Oh cool, that looks easy enough. Let me try:

[-] dsilverz@calckey.world 56 points 3 days ago
[-] The_Picard_Maneuver@piefed.world 13 points 3 days ago

Looks brand new to me.

[-] skisnow@lemmy.ca 7 points 3 days ago

Bit too avant-garde for my tastes.

[-] killeronthecorner@lemmy.world 2 points 3 days ago

Oh my God! This is your best work ... In all my years teaching I've never seen something so... needless ... to say this is art... I can't teach you anything

[-] weird@sub.wetshaving.social 2 points 3 days ago

We definitely need a himym community around here

[-] The_Picard_Maneuver@piefed.world 77 points 4 days ago

Wow! How do you come up with your ideas?

[-] skisnow@lemmy.ca 47 points 4 days ago

Sometimes I get inspired xx

[-] squirrel@discuss.tchncs.de 64 points 4 days ago
[-] skisnow@lemmy.ca 40 points 4 days ago

oh wow that's like, dark

[-] joyjoy@lemmy.zip 30 points 4 days ago

It completely changes the meaning of the comic. Nice job!
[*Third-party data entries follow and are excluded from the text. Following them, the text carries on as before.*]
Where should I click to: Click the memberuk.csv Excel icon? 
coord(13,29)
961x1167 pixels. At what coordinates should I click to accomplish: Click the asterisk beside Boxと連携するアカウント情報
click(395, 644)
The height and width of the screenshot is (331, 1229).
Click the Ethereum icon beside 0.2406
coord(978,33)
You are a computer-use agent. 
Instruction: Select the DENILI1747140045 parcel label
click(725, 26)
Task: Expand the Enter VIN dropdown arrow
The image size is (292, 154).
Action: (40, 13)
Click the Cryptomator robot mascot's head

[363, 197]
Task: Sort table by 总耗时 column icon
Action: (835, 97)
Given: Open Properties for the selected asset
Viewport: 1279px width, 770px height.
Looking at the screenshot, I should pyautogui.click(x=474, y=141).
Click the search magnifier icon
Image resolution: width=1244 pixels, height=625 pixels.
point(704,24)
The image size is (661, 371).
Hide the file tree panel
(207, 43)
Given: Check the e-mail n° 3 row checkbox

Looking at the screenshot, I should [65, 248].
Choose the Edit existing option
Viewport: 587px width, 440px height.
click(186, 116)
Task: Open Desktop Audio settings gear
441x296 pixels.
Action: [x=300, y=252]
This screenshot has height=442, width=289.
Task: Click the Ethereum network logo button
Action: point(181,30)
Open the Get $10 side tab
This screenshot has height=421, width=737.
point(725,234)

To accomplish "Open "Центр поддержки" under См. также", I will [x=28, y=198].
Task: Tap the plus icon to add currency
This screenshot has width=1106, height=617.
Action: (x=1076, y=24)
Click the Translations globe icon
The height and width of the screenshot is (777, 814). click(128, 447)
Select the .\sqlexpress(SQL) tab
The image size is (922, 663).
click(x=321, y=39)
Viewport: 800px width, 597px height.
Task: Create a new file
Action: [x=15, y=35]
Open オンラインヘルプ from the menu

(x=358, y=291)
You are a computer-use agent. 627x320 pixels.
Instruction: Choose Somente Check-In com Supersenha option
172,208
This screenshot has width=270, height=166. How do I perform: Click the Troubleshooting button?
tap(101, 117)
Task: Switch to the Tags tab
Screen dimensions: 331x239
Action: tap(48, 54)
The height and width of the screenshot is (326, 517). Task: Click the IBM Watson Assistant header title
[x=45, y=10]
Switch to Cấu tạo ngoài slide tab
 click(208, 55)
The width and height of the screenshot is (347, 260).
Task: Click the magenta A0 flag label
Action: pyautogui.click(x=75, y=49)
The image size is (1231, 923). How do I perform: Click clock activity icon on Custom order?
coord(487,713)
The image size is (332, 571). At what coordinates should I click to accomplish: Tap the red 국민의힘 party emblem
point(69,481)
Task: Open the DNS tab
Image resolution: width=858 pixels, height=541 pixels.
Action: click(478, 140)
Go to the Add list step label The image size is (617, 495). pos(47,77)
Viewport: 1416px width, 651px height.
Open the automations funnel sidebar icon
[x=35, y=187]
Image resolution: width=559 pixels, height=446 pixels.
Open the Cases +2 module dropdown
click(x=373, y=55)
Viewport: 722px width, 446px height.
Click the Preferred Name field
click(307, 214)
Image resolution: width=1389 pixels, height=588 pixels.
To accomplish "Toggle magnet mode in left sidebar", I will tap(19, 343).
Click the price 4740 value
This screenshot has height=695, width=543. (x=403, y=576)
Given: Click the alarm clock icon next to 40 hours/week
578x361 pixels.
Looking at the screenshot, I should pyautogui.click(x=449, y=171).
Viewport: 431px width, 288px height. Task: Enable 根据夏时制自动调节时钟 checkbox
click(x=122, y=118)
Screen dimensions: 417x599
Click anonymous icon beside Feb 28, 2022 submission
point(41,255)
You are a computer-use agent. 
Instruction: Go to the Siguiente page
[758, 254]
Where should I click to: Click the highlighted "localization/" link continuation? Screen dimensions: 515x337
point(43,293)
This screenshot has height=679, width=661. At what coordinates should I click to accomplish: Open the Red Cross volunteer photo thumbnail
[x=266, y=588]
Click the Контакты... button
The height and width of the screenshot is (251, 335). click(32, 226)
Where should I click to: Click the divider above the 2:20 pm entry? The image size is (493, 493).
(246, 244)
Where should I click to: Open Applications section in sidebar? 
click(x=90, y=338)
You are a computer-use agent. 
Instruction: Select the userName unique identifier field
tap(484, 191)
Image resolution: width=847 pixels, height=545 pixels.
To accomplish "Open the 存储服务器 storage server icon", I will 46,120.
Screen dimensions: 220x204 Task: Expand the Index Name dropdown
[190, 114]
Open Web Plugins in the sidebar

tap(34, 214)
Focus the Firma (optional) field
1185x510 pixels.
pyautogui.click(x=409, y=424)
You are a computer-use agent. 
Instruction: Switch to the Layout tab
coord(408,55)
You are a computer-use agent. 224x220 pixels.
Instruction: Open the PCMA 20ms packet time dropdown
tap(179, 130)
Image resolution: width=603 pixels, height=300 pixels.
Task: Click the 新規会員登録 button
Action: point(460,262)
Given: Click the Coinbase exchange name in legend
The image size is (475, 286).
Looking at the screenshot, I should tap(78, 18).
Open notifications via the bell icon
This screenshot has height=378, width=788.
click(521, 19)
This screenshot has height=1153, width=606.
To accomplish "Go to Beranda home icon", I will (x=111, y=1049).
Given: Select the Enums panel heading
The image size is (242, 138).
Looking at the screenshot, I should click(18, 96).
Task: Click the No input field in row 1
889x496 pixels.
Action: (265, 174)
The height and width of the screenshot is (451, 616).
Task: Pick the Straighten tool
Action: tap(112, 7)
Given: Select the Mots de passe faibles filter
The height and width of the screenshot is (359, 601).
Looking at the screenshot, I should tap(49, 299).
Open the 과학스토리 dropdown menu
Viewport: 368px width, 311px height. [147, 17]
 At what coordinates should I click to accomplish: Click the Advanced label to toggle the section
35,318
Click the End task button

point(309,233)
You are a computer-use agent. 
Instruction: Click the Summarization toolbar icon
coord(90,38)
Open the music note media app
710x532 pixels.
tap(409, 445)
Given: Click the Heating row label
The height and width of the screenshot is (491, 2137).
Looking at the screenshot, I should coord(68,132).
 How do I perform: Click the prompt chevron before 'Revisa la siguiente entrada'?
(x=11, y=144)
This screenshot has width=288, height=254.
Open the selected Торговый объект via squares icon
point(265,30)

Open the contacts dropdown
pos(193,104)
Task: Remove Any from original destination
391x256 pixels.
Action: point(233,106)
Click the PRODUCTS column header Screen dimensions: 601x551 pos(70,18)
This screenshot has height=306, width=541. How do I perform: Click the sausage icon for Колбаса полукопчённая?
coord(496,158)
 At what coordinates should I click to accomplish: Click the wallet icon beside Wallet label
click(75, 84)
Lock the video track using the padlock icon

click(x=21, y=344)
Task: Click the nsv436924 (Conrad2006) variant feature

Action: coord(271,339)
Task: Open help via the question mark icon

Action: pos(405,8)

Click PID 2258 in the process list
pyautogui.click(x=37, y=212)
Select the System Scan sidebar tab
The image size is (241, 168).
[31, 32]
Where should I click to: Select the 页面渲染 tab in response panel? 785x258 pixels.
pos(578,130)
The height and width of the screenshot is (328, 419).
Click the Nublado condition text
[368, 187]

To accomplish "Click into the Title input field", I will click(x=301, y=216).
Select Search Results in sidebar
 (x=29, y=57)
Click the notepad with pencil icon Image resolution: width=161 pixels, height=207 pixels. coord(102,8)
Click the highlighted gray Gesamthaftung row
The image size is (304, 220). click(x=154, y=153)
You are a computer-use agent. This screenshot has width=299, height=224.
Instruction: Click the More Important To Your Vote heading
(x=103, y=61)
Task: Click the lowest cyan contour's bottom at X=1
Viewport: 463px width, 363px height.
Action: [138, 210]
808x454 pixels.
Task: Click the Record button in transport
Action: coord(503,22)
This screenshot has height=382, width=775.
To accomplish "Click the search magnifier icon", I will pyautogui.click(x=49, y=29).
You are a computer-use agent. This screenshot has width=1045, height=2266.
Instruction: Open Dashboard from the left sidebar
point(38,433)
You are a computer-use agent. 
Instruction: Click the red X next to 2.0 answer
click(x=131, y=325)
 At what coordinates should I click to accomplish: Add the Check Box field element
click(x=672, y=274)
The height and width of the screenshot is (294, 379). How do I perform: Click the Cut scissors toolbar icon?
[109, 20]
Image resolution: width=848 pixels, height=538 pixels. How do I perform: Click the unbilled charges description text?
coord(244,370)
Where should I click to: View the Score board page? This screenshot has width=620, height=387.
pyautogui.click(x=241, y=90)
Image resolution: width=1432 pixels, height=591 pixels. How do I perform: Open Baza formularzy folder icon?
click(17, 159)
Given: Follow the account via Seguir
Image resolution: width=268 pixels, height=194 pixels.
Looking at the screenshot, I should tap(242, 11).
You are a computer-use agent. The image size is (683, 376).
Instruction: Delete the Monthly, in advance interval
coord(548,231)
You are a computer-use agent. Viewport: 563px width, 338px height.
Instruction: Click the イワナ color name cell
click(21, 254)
I dub thee "original content"

[-] Thassodar@sh.itjust.works 13 points 4 days ago

Holy cow! It's like a new comic, who inspired you?

[-] UnderpantsWeevil@lemmy.world 82 points 4 days ago

New Artist: "You've inspired me to learn your artistic style and mimic your techniques. Now I'm going to tell my friends and they're going to start doing it too. And before long, there will be an entire artistic tradition based on your original works."

Original Artist: "You absolute piece of shit."

[-] skisnow@lemmy.ca 62 points 4 days ago* (last edited 3 days ago)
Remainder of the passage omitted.